AIDS Quilts for an Artist and His Partner, Sewn During a New Pandemic

AIDS Quilts for an Artist and His Partner, Sewn During a New Pandemic


Lending resonance to the dinosaur iconography, the artist “saw himself as someone who was about to become extinct,” Ms. Carr said in a phone interview. Lined up below the painting are smaller squares, several devoted to his animal imagery. “He was so gentle with animals,” Ms. Vitale noted in a Zoom chat with the other quilters this spring. Ms. Mansion added, “He was from such an abusive family, he took refuge in the woods.” Ms. Carr’s biography details sadistic torture that the artist’s father heaped upon Mr. Wojnarowicz and his siblings; as a child, he escaped not only to nature, but also to the streets of New York.

Dominating Mr. Rauffenbart’s quilt, meanwhile, is his partner’s 1989 canvas “Something from Sleep III (For Tom Rauffenbart),” which had resided at Mr. Rauffenbart’s apartment for decades before it was exhibited in the artist’s 2018 show. Within the silhouetted figure of Mr. Rauffenbart looking into a microscope, we see a rendering of our solar system, the very cosmos within the frame of the lover. Ms. Vitale remembers Mr. Rauffenbart as a man who could find humor in even challenging situations, and who loved to cook — one photo reproduced in his quilt shows him clowning around with a pot on his head, brandishing serving spoon and spatula. Ms. Hourigan describes him as a Renaissance man, with interests in music, theater, food and travel. They all say he was completely devoted to Mr. Wojnarowicz.

Conceived by the gay rights activist Cleve Jones, the NAMES Project AIDS Memorial Quilt offered a way for friends and lovers to commemorate people who were often abandoned by their families. Ms. Vitale recalls that some found the news that their children were gay even harder to accept than the fact that they were dying.
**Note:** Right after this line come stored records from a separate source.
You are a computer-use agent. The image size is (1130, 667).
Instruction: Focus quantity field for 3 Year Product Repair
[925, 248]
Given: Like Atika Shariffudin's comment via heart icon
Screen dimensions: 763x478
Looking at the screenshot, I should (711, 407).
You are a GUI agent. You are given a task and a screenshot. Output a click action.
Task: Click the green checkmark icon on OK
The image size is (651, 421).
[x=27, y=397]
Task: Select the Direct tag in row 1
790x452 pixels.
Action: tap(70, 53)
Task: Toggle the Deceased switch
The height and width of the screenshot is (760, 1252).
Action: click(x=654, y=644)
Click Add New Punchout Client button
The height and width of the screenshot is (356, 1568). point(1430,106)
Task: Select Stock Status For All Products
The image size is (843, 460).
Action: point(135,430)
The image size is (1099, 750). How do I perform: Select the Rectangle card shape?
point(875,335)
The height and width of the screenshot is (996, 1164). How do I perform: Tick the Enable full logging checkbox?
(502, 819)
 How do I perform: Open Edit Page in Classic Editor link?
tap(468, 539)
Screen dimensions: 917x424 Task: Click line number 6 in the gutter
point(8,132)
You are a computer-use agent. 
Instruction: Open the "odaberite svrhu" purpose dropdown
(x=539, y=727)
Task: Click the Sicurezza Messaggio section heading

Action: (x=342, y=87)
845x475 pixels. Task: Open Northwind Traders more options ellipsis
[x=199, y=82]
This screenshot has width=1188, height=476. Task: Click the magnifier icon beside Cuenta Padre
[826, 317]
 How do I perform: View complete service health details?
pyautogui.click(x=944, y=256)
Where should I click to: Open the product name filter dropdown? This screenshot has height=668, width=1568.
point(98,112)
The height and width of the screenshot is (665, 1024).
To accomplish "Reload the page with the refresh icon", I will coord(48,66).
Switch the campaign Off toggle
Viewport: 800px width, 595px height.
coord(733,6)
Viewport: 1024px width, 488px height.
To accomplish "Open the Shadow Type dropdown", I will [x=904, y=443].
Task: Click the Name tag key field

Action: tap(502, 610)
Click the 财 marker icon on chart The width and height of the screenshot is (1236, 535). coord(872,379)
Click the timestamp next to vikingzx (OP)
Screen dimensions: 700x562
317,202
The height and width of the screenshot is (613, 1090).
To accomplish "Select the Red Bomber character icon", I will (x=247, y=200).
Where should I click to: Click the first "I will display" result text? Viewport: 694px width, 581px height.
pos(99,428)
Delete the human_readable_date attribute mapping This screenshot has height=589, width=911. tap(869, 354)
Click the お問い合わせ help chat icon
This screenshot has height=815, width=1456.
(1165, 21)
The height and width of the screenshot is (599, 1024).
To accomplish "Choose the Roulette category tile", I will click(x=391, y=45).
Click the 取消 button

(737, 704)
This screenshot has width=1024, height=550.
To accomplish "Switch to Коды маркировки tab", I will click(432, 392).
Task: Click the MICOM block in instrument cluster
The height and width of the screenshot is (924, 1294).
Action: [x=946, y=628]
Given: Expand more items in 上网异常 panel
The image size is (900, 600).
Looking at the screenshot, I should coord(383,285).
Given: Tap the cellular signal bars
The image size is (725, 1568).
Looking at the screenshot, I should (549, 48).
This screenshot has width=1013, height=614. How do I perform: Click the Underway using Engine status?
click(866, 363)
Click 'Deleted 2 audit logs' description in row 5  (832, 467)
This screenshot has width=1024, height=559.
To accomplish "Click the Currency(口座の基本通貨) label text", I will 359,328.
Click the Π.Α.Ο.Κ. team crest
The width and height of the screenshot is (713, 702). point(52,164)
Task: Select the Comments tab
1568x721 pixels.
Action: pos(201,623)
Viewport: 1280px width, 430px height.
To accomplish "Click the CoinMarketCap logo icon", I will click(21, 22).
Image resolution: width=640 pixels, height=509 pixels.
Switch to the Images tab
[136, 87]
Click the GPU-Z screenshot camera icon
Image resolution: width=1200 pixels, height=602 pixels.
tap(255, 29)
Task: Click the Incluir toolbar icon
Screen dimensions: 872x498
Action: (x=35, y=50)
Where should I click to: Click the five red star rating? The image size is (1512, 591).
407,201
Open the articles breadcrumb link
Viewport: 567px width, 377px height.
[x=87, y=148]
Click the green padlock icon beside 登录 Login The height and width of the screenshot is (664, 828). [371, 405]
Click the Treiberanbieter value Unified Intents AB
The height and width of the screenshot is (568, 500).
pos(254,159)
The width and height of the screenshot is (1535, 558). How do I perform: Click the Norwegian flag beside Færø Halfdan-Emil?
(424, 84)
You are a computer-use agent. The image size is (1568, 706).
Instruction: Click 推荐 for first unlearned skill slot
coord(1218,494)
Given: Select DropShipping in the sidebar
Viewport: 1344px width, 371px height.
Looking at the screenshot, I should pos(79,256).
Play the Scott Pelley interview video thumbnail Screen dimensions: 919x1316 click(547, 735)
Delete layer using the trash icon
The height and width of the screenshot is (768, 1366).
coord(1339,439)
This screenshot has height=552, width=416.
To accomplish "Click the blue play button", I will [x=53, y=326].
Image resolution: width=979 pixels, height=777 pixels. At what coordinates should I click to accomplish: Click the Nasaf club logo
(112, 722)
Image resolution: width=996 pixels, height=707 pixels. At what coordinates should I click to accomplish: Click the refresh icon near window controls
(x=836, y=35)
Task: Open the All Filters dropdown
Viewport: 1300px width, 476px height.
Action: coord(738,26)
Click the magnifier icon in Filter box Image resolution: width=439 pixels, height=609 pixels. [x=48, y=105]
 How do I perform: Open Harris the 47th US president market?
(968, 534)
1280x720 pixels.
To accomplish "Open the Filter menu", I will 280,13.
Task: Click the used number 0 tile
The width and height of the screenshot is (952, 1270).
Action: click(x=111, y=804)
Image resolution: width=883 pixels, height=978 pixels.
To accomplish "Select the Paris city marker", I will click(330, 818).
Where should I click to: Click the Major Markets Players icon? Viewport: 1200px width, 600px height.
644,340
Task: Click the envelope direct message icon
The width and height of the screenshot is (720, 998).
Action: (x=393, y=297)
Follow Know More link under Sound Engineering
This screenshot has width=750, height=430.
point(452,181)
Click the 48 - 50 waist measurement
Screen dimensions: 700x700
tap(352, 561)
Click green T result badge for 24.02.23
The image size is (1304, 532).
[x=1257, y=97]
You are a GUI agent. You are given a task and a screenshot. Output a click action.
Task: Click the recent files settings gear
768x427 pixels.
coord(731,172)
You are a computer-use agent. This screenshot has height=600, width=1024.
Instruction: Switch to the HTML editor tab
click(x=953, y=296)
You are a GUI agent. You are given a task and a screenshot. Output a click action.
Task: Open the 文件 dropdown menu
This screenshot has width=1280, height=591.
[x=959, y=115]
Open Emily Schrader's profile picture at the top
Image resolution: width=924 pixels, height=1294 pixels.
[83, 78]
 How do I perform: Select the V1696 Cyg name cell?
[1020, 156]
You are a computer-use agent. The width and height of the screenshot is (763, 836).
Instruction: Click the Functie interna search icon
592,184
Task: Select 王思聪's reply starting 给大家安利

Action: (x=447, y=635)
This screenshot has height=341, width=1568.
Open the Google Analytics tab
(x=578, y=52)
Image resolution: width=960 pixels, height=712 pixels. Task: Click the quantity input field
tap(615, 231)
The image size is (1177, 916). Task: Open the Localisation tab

The Quilt had its first public showing on the National Mall in 1987, when it consisted of just 1,920 panels, each measuring three by six feet, about the size of the average grave. “At the time, I said, ‘This is our Arlington,’” Ms. Carr said, comparing the Quilt to the national military cemetery. It now memorializes more than 94,000 people in 50,000 panels and weighs about 54 tons. (Among those panels is one Mr. Wojnarowicz designed for his onetime lover, longtime friend and enduring mentor, the photographer Peter Hujar, of whom he said, “Everything I made, I made for Peter.”) Mr. Jones wrote of the Quilt in his 2016 book, “When We Rise: My Life in the Movement,” that “It could be therapy, I hoped, for a community that was increasingly paralyzed by grief and rage and powerlessness.” That is proved by the experience of these women, who have found it very moving, and helpful in working through their grief.